2016年06月02日(木)17時30分
幼稚園は「能力」を育てる場所なのか 2018年度改訂「幼稚園教育要領」への疑問

新たな幼稚園教育要領に盛り込まれる「能力」とは何か ziggy_mars-iStock.

 オバマ大統領の広島訪問や消費税増税再延期についての議論が盛んな中、5月31日の朝日新聞に小さく載った記事に驚いた。
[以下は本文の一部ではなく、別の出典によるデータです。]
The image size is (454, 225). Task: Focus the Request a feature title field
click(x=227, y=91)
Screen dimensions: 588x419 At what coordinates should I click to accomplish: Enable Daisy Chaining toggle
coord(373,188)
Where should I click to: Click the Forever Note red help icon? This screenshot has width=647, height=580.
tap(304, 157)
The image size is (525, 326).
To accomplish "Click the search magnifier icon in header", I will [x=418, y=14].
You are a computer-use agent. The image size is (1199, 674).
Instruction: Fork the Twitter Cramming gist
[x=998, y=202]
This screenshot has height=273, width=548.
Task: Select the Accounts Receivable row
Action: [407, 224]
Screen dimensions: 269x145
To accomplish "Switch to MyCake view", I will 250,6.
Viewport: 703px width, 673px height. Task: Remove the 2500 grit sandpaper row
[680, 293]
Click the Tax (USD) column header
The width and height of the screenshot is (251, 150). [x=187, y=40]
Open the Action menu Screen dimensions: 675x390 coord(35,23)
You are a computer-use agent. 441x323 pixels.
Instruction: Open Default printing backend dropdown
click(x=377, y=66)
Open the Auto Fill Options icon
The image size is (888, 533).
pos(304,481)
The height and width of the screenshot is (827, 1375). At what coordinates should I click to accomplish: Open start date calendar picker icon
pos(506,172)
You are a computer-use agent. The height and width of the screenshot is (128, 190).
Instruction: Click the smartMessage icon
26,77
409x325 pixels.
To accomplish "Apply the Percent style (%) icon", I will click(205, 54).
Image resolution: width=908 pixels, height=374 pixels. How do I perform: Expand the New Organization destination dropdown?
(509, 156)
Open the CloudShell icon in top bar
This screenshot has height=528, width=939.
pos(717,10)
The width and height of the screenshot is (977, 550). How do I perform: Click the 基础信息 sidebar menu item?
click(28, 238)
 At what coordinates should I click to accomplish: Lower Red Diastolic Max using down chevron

文部科学省が、2018年度に新しくする「幼稚園教育要領」から、「教育内容」だけではなく幼稚園児の「能力」についての目標を盛り込む方針を固めたという。

 文科省の諮問機関である中央教育審議会で示されたもので、現時点では「自立心」「協同性」「道徳性・規範意識の芽生え」などの10項目が候補として挙げられており、10項目の詳細を補足する計46の小項目の中には「日本の国旗や国際理解への意識や思いが芽生えるようになる」などの記載もある。幼稚園児に向かって「日本の国旗」への「思いが芽生える」との字面は、なんとも唐突に思えるが、実は現在の幼稚園教育要領に、既に近しい記載がある。「第2章 ねらい及び内容」の「環境」の項目にある、「(11) 幼稚園内外の行事において国旗に親しむ」だ。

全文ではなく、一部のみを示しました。